* _Record extracts_
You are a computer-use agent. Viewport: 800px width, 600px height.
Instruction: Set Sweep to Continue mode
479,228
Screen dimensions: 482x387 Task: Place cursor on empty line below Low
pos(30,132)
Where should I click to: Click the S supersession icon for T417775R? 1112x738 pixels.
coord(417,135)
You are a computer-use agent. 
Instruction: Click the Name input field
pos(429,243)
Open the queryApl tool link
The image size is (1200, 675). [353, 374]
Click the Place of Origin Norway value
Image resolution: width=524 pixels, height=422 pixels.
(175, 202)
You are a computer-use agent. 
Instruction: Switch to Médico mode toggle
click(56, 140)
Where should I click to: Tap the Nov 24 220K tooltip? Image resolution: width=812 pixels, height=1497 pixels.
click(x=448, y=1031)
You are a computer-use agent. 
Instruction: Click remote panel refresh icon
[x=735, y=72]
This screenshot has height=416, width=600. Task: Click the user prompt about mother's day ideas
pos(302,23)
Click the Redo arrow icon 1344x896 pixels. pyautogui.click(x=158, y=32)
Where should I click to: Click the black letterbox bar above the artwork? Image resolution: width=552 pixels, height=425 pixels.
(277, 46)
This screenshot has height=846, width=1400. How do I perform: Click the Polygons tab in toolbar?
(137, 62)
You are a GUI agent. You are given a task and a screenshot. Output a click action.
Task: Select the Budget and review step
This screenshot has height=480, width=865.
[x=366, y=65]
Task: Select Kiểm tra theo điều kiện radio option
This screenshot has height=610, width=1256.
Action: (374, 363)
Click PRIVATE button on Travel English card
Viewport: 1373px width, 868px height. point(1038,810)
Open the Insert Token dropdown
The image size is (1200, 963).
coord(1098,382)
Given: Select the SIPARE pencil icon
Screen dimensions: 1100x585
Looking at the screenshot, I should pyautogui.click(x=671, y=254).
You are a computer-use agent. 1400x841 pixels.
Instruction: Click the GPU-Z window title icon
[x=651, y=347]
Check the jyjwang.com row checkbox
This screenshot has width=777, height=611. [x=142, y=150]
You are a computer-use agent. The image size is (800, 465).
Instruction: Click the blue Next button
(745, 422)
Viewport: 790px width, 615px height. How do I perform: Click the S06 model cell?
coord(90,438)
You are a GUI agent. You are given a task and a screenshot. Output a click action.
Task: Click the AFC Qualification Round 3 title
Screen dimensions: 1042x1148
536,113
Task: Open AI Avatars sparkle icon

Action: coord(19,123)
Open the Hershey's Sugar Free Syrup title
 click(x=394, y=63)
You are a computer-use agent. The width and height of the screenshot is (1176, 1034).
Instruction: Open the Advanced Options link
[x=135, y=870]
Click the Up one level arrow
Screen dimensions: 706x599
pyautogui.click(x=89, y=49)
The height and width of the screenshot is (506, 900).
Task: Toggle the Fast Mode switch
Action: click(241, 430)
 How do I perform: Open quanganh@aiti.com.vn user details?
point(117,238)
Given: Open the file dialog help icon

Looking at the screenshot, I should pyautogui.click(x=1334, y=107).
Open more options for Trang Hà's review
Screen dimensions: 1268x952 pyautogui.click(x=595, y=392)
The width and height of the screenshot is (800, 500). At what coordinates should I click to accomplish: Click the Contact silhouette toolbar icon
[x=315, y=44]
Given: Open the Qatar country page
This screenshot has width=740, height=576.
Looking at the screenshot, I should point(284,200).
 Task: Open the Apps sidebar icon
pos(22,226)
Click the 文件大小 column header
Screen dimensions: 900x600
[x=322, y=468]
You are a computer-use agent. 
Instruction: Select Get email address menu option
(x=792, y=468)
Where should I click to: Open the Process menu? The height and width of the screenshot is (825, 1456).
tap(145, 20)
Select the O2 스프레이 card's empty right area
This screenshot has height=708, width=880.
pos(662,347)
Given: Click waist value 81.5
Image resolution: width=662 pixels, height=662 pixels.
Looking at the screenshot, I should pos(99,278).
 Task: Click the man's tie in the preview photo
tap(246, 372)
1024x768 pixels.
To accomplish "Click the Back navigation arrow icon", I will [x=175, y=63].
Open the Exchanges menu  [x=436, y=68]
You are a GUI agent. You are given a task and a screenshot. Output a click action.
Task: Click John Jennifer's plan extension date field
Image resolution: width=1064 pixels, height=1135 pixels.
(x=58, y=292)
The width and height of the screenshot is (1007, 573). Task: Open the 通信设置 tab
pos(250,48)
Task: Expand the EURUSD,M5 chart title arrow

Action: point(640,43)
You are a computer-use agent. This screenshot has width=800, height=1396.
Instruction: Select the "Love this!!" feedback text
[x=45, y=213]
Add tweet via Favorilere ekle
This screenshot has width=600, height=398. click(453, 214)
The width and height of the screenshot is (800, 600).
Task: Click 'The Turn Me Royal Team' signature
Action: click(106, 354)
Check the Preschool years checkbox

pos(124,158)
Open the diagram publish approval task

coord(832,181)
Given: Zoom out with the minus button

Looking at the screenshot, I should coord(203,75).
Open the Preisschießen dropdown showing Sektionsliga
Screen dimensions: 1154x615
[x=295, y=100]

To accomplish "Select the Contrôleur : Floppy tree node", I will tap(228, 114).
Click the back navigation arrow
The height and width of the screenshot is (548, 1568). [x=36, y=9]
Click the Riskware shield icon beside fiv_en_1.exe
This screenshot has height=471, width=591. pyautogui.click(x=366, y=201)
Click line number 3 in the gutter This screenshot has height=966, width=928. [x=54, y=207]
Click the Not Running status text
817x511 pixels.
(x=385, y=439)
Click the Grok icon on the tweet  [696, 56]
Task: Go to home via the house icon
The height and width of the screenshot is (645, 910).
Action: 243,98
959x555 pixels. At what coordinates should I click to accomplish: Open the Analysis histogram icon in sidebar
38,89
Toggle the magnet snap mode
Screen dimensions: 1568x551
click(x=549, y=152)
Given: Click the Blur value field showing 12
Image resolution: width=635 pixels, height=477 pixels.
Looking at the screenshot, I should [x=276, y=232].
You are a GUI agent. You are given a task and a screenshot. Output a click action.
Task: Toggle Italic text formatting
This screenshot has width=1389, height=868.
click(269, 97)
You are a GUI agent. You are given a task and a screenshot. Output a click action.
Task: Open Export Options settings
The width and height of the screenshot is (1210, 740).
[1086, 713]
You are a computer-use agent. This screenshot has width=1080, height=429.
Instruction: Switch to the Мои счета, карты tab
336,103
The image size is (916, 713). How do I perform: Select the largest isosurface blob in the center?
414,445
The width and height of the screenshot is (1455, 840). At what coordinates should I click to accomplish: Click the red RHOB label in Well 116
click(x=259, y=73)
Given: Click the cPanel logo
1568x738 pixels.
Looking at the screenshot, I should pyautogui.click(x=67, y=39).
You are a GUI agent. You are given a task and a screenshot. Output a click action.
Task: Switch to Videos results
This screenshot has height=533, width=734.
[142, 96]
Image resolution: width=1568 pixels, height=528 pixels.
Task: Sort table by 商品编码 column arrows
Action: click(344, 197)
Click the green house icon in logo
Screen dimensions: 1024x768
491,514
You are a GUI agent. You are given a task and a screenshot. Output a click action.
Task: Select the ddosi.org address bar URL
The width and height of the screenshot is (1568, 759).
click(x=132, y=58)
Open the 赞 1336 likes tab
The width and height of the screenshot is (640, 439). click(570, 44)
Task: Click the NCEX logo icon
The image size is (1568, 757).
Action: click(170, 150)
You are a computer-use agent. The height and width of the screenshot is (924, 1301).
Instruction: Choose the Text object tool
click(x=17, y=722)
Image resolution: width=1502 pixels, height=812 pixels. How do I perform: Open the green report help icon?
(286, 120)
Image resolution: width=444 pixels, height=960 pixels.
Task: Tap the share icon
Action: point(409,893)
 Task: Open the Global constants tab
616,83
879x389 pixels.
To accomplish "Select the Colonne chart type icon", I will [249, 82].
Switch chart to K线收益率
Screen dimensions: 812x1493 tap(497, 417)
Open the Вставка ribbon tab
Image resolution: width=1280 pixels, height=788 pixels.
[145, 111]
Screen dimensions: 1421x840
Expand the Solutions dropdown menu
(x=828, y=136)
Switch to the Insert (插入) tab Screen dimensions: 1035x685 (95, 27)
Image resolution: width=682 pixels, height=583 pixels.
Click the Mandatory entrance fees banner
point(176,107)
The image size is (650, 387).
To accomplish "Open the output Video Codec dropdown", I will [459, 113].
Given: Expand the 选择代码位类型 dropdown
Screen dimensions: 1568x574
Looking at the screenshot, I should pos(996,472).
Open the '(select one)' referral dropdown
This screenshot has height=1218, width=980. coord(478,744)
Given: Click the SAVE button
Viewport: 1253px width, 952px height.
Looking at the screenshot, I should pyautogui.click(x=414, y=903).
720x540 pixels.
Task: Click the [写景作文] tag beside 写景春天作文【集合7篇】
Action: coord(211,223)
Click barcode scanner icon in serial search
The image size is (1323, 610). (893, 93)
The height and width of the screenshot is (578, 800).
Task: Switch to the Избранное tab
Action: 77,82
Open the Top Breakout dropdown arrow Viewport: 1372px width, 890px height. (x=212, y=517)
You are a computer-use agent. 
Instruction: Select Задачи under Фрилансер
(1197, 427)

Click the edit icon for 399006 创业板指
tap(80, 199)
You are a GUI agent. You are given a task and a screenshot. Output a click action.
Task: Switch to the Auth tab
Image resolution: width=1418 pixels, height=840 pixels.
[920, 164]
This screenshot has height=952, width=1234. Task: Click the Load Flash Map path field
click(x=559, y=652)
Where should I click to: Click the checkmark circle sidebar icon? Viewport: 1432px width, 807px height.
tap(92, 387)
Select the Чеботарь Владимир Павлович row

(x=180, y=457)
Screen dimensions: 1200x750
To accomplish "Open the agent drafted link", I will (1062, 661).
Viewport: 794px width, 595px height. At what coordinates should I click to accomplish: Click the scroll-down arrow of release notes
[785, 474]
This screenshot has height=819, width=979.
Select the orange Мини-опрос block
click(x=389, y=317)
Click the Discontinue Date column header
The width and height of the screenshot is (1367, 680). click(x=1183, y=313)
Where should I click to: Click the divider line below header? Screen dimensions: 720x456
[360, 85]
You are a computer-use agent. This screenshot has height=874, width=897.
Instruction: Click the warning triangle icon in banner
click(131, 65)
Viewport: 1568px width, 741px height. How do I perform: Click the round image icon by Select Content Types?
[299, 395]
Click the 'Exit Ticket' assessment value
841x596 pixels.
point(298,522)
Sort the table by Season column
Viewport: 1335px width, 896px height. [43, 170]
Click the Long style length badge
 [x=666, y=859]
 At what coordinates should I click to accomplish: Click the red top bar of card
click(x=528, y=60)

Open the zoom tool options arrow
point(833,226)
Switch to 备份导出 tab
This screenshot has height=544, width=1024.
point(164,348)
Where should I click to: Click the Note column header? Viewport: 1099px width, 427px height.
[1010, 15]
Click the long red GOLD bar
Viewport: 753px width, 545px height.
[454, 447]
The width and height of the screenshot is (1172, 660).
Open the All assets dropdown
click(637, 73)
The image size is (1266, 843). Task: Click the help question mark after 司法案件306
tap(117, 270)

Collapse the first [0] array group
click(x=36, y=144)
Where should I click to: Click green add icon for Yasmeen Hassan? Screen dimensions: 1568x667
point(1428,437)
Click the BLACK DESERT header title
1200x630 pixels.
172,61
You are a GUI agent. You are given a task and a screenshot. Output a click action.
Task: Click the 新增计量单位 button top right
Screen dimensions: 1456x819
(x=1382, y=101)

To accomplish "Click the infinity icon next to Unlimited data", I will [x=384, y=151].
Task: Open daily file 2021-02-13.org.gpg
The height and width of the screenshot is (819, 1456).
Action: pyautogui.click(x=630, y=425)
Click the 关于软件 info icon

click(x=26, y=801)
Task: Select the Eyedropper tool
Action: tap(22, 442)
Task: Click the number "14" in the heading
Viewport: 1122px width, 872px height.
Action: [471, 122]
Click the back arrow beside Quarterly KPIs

* _What you have to do_
Would you set down exactly the lines from the line with "Viewport: 753px width, 545px height." through the last one in the material?

* _Response_
Viewport: 753px width, 545px height.
[454, 447]
The width and height of the screenshot is (1172, 660).
Open the All assets dropdown
click(637, 73)
The image size is (1266, 843). Task: Click the help question mark after 司法案件306
tap(117, 270)

Collapse the first [0] array group
click(x=36, y=144)
Where should I click to: Click green add icon for Yasmeen Hassan? Screen dimensions: 1568x667
point(1428,437)
Click the BLACK DESERT header title
1200x630 pixels.
172,61
You are a GUI agent. You are given a task and a screenshot. Output a click action.
Task: Click the 新增计量单位 button top right
Screen dimensions: 1456x819
(x=1382, y=101)

To accomplish "Click the infinity icon next to Unlimited data", I will [x=384, y=151].
Task: Open daily file 2021-02-13.org.gpg
The height and width of the screenshot is (819, 1456).
Action: pyautogui.click(x=630, y=425)
Click the 关于软件 info icon

click(x=26, y=801)
Task: Select the Eyedropper tool
Action: tap(22, 442)
Task: Click the number "14" in the heading
Viewport: 1122px width, 872px height.
Action: [471, 122]
Click the back arrow beside Quarterly KPIs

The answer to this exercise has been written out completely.